WHAT IS NEEDED
Among the entries below, please repeat exactly and only the lines from the line containing "1278x650 pixels." to the line containing "Image resolution: width=996", both lines included.

Records drawn from a dataset
┌────────
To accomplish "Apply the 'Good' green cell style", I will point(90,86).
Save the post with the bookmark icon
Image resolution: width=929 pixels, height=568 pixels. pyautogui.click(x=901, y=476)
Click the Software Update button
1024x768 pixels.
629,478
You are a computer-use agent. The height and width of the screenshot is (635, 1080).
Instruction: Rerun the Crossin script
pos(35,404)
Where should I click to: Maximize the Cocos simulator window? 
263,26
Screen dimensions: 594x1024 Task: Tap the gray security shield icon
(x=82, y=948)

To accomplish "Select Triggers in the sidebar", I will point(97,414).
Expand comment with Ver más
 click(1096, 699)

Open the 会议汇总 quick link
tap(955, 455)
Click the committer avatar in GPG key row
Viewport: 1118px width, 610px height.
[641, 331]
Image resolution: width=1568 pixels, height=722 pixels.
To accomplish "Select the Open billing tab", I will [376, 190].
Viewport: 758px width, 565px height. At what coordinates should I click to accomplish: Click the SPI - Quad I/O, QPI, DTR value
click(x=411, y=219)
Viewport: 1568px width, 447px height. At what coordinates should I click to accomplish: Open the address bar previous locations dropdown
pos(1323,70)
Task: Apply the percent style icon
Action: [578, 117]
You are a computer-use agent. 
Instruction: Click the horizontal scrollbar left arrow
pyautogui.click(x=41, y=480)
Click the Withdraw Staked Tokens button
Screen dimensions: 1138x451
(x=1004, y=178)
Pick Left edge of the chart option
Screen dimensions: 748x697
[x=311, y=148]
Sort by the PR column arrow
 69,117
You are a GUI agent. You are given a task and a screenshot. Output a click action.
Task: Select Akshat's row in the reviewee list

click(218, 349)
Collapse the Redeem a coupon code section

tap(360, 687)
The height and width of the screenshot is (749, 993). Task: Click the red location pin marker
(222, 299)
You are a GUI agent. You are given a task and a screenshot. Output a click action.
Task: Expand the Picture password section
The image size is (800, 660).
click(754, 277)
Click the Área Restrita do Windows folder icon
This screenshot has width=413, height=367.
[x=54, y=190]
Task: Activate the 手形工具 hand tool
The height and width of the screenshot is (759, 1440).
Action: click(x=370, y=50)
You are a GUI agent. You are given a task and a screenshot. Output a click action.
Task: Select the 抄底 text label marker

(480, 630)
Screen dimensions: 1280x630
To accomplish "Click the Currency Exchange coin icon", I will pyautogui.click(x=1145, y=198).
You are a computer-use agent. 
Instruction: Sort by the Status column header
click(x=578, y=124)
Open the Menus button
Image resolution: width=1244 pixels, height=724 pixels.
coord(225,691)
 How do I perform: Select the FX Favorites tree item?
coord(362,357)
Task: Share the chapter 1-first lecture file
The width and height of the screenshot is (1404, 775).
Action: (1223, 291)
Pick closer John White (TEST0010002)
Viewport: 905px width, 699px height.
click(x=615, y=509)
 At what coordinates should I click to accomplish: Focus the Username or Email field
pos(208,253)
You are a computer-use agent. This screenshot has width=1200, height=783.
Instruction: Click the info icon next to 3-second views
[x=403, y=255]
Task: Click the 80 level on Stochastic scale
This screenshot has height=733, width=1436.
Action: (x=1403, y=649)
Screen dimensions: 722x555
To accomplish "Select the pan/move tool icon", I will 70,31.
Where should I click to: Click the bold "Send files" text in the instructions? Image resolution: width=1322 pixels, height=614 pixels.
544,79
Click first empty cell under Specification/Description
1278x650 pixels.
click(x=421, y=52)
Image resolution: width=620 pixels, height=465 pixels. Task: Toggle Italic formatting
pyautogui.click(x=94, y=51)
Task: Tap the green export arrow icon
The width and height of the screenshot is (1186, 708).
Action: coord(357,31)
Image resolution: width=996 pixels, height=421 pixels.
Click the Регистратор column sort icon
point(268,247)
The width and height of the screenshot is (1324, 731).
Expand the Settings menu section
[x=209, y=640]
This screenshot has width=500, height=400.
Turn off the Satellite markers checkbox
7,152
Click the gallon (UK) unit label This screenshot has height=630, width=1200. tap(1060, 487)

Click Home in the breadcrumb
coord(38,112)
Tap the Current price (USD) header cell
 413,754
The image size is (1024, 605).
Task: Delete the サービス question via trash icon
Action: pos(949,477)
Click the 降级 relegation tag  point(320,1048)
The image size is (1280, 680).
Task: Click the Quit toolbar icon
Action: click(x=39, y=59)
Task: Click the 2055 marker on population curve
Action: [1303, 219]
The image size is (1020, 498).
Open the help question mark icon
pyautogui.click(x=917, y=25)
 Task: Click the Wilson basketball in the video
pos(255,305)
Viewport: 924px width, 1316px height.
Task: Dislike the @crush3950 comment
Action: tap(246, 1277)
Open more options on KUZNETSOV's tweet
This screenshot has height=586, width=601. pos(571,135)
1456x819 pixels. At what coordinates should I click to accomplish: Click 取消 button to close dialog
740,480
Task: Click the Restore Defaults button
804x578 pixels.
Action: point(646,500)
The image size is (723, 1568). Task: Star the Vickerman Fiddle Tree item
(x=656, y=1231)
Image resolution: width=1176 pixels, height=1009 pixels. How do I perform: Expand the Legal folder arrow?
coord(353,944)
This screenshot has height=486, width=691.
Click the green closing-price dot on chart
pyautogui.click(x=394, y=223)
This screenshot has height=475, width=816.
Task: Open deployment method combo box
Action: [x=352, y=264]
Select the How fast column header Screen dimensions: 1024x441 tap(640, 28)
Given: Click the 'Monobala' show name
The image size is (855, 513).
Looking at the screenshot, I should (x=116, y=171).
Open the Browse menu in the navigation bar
└────────
SOLUTION BELOW
1278x650 pixels.
click(x=421, y=52)
Image resolution: width=620 pixels, height=465 pixels. Task: Toggle Italic formatting
pyautogui.click(x=94, y=51)
Task: Tap the green export arrow icon
The width and height of the screenshot is (1186, 708).
Action: coord(357,31)
Image resolution: width=996 pixels, height=421 pixels.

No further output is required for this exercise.